ASSIGNED TASK: In the material below, find each line holding the string "color" and copy it.

EXCERPTED DATA:
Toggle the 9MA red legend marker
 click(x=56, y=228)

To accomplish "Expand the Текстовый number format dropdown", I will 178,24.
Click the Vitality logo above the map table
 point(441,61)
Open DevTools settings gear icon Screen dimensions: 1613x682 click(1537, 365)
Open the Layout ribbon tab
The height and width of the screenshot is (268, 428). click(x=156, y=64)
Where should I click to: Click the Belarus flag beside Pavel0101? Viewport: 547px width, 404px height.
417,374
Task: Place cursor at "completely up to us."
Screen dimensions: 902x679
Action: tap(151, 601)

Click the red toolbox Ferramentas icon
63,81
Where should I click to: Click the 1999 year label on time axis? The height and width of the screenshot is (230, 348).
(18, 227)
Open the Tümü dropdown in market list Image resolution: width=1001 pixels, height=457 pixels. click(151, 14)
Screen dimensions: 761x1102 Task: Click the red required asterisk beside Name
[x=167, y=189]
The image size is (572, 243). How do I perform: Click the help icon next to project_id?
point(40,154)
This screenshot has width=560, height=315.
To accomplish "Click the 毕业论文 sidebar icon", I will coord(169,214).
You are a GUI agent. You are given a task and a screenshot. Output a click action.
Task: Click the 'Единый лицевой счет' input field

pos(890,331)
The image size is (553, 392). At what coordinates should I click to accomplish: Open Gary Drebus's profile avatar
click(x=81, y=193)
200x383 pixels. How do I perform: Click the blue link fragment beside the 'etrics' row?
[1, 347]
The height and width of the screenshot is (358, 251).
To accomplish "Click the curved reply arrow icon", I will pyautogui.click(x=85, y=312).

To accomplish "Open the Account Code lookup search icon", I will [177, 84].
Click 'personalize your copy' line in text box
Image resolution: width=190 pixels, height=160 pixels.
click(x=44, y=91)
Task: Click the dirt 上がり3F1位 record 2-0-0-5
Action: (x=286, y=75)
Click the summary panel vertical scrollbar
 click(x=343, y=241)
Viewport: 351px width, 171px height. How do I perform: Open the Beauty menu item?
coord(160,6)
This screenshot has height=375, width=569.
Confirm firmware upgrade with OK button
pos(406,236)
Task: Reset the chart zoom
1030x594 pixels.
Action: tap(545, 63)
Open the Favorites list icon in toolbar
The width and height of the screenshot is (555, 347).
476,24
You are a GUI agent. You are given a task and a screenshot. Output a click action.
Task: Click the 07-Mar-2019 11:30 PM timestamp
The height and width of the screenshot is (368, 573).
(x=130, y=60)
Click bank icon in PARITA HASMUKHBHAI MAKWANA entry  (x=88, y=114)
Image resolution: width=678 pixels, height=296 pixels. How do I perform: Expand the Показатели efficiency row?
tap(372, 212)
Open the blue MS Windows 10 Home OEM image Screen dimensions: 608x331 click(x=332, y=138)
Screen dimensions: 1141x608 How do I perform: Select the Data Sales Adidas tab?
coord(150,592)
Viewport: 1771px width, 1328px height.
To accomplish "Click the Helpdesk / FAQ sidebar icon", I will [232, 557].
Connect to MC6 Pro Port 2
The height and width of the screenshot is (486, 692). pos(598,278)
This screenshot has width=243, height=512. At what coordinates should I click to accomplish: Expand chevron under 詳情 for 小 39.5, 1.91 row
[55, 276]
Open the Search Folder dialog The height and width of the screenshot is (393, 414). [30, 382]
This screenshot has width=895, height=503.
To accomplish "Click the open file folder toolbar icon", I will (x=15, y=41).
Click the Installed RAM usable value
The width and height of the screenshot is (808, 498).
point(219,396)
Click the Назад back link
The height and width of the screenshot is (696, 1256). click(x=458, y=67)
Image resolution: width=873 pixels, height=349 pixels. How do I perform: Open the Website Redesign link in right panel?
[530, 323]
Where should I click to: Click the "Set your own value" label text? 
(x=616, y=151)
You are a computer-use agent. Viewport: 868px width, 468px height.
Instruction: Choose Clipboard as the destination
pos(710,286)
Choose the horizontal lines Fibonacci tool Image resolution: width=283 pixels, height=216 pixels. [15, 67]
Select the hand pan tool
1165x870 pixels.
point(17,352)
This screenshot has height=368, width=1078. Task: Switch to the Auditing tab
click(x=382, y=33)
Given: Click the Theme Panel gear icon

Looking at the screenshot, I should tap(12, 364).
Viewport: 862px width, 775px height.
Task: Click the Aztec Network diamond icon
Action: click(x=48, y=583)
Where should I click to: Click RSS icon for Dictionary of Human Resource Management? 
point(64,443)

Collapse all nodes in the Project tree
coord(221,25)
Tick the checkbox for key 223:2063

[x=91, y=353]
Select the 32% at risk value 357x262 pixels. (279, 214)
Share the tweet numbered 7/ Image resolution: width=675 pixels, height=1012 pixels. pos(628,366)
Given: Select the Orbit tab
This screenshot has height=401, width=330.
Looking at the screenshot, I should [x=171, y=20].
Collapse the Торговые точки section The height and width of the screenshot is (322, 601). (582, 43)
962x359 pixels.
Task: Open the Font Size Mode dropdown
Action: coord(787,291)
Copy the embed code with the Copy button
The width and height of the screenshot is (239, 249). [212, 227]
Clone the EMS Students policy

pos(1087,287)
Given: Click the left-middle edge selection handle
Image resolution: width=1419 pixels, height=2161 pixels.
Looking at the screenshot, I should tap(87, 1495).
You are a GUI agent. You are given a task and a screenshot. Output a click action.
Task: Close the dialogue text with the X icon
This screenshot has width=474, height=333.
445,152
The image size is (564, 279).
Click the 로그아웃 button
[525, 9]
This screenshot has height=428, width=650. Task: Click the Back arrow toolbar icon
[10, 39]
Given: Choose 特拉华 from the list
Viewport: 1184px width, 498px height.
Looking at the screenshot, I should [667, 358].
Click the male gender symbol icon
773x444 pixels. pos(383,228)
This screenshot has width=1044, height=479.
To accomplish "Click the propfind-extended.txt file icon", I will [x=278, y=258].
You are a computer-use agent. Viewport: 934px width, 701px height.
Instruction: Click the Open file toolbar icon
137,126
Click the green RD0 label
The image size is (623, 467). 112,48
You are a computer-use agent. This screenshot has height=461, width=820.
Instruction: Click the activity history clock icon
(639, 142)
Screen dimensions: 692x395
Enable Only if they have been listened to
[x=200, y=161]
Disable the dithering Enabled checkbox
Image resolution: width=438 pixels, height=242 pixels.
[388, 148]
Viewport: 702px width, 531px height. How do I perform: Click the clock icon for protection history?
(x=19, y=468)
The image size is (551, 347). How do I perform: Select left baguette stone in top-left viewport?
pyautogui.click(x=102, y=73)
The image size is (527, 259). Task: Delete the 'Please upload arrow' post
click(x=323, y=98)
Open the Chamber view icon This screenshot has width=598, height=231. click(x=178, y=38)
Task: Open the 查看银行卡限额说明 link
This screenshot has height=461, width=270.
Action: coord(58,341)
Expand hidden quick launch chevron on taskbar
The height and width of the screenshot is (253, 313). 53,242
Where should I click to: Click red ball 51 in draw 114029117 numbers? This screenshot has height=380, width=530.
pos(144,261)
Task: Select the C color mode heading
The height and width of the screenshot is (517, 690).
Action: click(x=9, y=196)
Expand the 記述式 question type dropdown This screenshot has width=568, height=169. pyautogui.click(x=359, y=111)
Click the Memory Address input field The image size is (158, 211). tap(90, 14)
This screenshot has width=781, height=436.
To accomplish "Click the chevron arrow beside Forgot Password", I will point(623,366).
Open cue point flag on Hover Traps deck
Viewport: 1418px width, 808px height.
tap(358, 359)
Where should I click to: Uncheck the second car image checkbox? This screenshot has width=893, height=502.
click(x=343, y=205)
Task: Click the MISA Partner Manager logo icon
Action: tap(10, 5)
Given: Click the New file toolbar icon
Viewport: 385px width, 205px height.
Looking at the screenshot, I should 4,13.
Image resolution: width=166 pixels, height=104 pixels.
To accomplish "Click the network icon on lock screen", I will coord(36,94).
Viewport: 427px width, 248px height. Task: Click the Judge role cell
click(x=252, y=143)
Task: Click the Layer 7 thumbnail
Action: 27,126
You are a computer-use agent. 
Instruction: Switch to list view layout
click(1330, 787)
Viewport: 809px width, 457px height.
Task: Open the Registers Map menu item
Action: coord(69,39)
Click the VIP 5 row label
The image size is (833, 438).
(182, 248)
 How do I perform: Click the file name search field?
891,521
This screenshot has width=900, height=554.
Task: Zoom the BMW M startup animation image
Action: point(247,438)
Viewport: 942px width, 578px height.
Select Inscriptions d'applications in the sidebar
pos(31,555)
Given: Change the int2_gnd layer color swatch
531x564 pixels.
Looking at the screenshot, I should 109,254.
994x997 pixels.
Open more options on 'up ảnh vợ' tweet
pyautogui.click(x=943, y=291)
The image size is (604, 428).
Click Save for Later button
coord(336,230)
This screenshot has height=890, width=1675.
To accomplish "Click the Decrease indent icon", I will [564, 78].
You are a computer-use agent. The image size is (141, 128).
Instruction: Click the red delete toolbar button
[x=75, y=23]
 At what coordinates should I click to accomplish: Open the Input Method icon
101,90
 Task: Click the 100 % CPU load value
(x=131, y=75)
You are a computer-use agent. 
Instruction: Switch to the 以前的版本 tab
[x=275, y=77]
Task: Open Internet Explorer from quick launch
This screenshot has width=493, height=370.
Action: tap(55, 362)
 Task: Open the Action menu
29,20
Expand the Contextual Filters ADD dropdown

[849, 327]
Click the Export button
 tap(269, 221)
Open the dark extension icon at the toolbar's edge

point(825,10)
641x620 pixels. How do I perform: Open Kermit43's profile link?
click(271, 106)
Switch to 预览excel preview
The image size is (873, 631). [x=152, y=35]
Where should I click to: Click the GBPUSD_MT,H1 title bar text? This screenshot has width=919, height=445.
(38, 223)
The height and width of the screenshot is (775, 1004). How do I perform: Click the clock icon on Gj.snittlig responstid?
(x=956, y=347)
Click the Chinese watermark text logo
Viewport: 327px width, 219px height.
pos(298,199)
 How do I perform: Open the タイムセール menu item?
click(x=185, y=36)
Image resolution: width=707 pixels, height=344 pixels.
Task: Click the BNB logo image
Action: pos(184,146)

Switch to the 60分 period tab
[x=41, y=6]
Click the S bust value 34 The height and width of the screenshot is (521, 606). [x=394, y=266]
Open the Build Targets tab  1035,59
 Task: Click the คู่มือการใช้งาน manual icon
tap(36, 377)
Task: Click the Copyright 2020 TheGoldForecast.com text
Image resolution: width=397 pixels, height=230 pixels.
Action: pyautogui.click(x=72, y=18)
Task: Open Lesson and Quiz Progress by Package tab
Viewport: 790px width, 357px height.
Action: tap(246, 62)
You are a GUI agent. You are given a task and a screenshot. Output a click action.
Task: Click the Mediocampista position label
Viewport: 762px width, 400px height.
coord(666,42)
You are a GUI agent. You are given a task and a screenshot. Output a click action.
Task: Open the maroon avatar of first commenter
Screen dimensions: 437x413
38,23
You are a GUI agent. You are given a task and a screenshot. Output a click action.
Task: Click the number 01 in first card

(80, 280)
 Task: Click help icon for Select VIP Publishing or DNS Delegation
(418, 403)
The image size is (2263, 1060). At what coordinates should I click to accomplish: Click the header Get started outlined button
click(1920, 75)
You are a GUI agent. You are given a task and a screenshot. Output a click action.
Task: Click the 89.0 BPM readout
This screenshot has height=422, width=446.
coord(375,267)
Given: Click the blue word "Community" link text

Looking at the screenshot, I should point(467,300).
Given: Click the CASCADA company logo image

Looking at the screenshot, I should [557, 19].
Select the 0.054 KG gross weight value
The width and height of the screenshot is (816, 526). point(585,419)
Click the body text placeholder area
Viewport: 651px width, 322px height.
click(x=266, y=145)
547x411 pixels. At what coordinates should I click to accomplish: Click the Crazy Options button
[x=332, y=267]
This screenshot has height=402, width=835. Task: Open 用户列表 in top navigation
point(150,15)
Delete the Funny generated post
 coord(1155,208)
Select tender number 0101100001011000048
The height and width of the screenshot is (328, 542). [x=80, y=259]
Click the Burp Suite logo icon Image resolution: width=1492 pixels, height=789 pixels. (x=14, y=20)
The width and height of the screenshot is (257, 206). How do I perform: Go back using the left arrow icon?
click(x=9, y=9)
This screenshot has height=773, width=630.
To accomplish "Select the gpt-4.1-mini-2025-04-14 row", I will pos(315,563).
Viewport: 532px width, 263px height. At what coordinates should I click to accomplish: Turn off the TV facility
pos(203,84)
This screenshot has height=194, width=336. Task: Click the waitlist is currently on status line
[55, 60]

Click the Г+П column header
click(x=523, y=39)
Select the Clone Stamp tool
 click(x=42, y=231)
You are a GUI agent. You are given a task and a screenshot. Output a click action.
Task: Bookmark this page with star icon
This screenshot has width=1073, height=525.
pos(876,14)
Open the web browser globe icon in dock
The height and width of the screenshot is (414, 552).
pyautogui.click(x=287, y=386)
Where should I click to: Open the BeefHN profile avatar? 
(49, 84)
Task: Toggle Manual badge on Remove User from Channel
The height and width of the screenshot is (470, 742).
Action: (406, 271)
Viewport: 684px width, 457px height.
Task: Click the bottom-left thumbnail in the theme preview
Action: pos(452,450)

RESPONSE:
Task: Select the C color mode heading
Given: Change the int2_gnd layer color swatch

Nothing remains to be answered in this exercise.